#### What to do:
In the source passage on aluminum stress in plants, in which plant material was no Al-induced reduction of Glu-6-P and Fru-6-P observed?

#### Source passage:

= = = =

3.3 Reduction of P-containing glycolytic intermediates in barley and other plant species under Al stress
We first conducted metabolomics of the root tips of XZ29 and XZ9 under 6-72 h of Al treatment and identified a total of 52 primary metabolites (Table S6). The temporal changes of these metabolites were measured and analyzed with K-means clustering (Figure 4a). Most of the metabolites in Clusters 1, 2 and 3 showed a gradual decrease during 24-72 h of Al treatment. Interestingly, most of these metabolites belong to the glycolysis pathway and its branches. The decrease in the five P-containing glycolytic intermediates in Cluster 1 (glucose-6-phosphate, Glu-6-P; fructose-6-phosphate, Fru-6-P; 3-phosphoglyceric acid, 3-PGA; 2-phosphoglyceric acid, 2-PGA; phosphoenolpyruvate, PEP) were larger and occurred earlier in XZ9 than in XZ29 (Figure 4a, 4b). Many of the metabolites downstream of glycolysis (inositol, galactinol, galactose, serine, cysteine, leucine, isoleucine, threonine and valine) showed similar patterns in XZ29 and XZ9, but the relative changes were greater in XZ9 than for XZ29, especially at 72 h (Figures 4b, S7). Moreover, highly significant correlations were detected between the glycolytic intermediates and their downstream metabolites (Figure S8). In order to understand the transcriptional regulation of the glycolysis pathway in barley in response to Al stress, we examined the expression of key genes in this pathway in XZ29 and XZ9 under 0.5h – 24h of Al treatments. The up-regulations of Al-induced expression of most glycolysis pathway genes were found earlier in XZ9 (6 h) than in XZ29 (12 h) (Figure 4b). The opposing trends in gene expression and metabolite levels indicated that the inhibition of glycolysis during Al stress may not occur at the transcriptional level.
To further investigate whether the response of glycolytic intermediates to Al stress is evolutionarily conserved in land plants, we performed additional metabolome analysis in rhizoids of a liverwort (Marchantia polymorpha ) and roots of a gymnosperm (Ginkgo biloba ), a eudicot (Medicago truncatula ), and two monocots (Zea mays and Triticum aestivum ). Al-induced reduction of Glu-6-P and Fru-6-P were observed in roots of the examined plant species, except for the rhizoids of liverwort (Figure 4c). Moreover, Al-induced changes in sucrose, inositol, and threonine were detected in all tested plant species (Figure 4c), indicating an early evolution of these metabolites in Al response of land plants.

= = = =

#### Data supplied:

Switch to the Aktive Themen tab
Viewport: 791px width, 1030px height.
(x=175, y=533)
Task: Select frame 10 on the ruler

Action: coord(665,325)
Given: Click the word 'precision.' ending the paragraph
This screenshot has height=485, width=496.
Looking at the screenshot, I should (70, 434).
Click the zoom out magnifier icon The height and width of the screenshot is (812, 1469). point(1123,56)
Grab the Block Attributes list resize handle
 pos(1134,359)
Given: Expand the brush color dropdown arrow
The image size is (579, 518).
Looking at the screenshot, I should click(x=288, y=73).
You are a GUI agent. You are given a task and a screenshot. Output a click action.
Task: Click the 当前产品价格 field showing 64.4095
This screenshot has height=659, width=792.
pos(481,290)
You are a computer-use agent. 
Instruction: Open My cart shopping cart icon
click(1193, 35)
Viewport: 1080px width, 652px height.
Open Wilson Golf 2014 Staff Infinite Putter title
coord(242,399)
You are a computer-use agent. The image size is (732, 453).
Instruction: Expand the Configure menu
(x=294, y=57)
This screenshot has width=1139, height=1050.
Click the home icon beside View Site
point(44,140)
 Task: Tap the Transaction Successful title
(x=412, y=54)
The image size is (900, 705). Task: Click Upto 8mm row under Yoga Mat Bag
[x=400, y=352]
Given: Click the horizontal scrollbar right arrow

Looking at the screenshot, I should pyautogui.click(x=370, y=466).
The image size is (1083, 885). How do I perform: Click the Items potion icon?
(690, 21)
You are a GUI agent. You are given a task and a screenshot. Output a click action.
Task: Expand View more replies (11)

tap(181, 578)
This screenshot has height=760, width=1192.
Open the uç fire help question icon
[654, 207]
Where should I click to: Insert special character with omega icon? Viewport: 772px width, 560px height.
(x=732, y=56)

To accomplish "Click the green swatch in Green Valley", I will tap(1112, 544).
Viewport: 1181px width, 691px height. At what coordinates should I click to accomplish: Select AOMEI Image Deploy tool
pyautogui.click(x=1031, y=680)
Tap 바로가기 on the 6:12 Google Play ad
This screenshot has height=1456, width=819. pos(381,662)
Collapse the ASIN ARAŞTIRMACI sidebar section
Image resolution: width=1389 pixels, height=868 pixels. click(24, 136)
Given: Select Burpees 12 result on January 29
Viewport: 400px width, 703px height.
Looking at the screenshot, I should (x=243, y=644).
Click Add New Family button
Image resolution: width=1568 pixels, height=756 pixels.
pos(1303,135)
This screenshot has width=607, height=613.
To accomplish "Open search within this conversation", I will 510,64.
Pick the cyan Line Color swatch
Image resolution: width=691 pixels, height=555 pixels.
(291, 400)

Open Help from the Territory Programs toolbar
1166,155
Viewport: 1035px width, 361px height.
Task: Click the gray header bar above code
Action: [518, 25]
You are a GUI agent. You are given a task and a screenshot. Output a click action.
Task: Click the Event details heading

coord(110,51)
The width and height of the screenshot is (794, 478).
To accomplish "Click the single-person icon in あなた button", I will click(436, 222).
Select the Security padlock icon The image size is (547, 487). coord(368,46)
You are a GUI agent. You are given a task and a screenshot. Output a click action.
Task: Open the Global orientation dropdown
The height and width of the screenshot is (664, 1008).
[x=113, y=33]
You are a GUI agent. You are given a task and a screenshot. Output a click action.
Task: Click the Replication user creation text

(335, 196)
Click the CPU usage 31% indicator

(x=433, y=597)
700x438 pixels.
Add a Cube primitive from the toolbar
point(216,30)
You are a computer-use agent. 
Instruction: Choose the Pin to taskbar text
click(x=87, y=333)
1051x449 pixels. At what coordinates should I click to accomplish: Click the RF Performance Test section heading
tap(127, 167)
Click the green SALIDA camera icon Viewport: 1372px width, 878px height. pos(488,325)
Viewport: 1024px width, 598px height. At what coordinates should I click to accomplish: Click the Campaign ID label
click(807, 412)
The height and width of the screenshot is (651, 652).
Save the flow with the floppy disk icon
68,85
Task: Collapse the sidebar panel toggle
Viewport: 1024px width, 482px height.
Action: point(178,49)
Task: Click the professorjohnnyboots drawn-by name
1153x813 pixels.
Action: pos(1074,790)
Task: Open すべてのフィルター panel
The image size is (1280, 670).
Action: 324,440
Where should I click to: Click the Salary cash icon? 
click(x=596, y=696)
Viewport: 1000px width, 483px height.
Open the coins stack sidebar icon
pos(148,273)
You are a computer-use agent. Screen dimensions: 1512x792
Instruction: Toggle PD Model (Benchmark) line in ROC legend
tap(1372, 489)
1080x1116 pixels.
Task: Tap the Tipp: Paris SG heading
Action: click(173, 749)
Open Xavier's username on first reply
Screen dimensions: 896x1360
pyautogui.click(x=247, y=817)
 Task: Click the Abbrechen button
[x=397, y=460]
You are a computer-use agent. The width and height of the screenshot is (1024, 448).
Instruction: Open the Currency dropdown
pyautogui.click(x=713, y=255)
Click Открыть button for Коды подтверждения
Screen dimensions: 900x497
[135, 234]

= = = =

#### Response to the exercise:
The rhizoids of the liverwort Marchantia polymorpha.